ABOUT THIS TASK. For the entries below, the expected answer is the line with "Task: Click the left blue arrow icon", the line with "Viewport: 1141px width, 585px height.", and every line between them, exactly as written, and nothing more.

---------- AVAILABLE DATA ----------

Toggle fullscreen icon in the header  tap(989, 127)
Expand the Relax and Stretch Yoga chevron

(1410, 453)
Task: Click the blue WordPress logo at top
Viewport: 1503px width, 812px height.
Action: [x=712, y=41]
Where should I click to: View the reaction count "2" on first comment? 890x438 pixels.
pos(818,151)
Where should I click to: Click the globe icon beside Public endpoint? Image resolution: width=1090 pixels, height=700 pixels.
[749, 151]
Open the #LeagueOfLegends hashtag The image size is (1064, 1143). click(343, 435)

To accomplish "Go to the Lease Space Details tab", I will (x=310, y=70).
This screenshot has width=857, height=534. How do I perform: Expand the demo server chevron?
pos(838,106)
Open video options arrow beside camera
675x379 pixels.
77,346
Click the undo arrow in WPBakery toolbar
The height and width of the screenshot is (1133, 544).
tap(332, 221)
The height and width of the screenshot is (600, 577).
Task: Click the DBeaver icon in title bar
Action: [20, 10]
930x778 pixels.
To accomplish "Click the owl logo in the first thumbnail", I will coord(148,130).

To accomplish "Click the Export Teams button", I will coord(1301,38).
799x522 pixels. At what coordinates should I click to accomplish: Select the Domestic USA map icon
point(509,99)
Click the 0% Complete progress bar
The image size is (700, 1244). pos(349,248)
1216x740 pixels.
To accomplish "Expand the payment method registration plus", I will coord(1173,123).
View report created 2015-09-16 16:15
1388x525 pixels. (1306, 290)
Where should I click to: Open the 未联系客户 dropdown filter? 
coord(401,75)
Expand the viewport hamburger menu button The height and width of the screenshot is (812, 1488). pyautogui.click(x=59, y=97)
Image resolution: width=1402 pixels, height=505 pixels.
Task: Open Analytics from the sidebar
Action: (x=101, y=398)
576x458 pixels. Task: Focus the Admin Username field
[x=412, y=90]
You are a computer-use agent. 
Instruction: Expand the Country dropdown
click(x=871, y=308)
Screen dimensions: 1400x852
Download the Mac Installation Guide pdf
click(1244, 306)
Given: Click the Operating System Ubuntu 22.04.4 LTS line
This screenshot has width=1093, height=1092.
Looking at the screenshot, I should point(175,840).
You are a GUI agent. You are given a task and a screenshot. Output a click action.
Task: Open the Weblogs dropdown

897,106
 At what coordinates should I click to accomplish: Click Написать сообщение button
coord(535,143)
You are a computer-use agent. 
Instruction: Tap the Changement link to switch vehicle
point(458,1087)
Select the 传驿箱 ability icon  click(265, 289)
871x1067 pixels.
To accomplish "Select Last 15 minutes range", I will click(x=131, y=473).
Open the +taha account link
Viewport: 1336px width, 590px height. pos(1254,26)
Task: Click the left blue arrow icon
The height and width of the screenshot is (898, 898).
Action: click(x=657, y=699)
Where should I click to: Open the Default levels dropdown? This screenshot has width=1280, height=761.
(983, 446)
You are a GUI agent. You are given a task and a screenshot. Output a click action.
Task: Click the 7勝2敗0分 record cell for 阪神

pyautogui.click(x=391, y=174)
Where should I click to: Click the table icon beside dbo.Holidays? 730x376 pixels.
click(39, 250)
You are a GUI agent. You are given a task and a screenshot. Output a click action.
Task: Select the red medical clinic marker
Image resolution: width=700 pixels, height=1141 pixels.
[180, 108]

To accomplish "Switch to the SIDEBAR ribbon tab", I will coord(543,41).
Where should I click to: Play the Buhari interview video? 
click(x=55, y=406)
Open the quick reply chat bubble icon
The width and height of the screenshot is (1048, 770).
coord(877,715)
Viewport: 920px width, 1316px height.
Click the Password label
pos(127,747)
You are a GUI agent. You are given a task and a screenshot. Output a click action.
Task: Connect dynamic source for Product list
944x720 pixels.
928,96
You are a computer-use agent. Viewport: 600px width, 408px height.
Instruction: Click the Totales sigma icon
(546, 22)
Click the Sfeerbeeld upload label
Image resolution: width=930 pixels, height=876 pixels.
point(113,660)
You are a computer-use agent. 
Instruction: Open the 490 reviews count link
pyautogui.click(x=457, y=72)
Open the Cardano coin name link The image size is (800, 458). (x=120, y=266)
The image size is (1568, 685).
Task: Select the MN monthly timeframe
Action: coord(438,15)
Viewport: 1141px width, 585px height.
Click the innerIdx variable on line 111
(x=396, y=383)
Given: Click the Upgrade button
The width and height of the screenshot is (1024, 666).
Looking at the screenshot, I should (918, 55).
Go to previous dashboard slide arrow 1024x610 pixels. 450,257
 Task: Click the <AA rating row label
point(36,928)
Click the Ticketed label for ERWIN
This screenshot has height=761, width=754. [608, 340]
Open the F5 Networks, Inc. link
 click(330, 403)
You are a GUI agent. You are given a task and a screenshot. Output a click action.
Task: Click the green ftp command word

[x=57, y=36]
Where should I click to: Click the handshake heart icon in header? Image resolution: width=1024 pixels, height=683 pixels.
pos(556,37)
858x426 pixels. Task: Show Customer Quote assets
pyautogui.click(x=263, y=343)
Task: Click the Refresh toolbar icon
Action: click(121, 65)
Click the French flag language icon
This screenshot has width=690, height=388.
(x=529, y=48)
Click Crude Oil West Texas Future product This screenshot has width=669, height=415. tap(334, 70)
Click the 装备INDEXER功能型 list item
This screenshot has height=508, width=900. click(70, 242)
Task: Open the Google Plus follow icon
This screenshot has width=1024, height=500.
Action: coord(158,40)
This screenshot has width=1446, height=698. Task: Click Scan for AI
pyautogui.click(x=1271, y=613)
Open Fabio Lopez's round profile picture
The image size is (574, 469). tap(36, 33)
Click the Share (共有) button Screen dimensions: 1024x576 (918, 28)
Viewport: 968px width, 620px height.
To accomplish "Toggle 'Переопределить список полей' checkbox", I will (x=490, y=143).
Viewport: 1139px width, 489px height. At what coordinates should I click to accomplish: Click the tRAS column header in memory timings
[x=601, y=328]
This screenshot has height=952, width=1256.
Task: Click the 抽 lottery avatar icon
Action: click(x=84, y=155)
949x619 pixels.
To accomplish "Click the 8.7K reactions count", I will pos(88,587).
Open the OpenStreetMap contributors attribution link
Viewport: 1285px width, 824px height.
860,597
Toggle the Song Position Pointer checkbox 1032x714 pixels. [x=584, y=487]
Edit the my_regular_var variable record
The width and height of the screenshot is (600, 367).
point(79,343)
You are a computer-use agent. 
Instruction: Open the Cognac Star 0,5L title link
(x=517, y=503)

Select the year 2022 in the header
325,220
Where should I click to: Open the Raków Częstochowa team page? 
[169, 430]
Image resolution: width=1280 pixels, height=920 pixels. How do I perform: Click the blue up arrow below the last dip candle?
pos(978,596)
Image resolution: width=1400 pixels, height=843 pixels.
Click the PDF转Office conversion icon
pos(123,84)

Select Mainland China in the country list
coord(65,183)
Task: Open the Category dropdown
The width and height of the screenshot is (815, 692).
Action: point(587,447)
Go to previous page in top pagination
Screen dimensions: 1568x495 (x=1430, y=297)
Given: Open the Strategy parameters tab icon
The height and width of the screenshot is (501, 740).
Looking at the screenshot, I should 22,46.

----------

ANSWER BELOW.
Task: Click the left blue arrow icon
The height and width of the screenshot is (898, 898).
Action: click(x=657, y=699)
Where should I click to: Open the Default levels dropdown? This screenshot has width=1280, height=761.
(983, 446)
You are a GUI agent. You are given a task and a screenshot. Output a click action.
Task: Click the 7勝2敗0分 record cell for 阪神

pyautogui.click(x=391, y=174)
Where should I click to: Click the table icon beside dbo.Holidays? 730x376 pixels.
click(39, 250)
You are a GUI agent. You are given a task and a screenshot. Output a click action.
Task: Select the red medical clinic marker
Image resolution: width=700 pixels, height=1141 pixels.
[180, 108]

To accomplish "Switch to the SIDEBAR ribbon tab", I will coord(543,41).
Where should I click to: Play the Buhari interview video? 
click(x=55, y=406)
Open the quick reply chat bubble icon
The width and height of the screenshot is (1048, 770).
coord(877,715)
Viewport: 920px width, 1316px height.
Click the Password label
pos(127,747)
You are a GUI agent. You are given a task and a screenshot. Output a click action.
Task: Connect dynamic source for Product list
944x720 pixels.
928,96
You are a computer-use agent. Viewport: 600px width, 408px height.
Instruction: Click the Totales sigma icon
(546, 22)
Click the Sfeerbeeld upload label
Image resolution: width=930 pixels, height=876 pixels.
point(113,660)
You are a computer-use agent. 
Instruction: Open the 490 reviews count link
pyautogui.click(x=457, y=72)
Open the Cardano coin name link The image size is (800, 458). (x=120, y=266)
The image size is (1568, 685).
Task: Select the MN monthly timeframe
Action: coord(438,15)
Viewport: 1141px width, 585px height.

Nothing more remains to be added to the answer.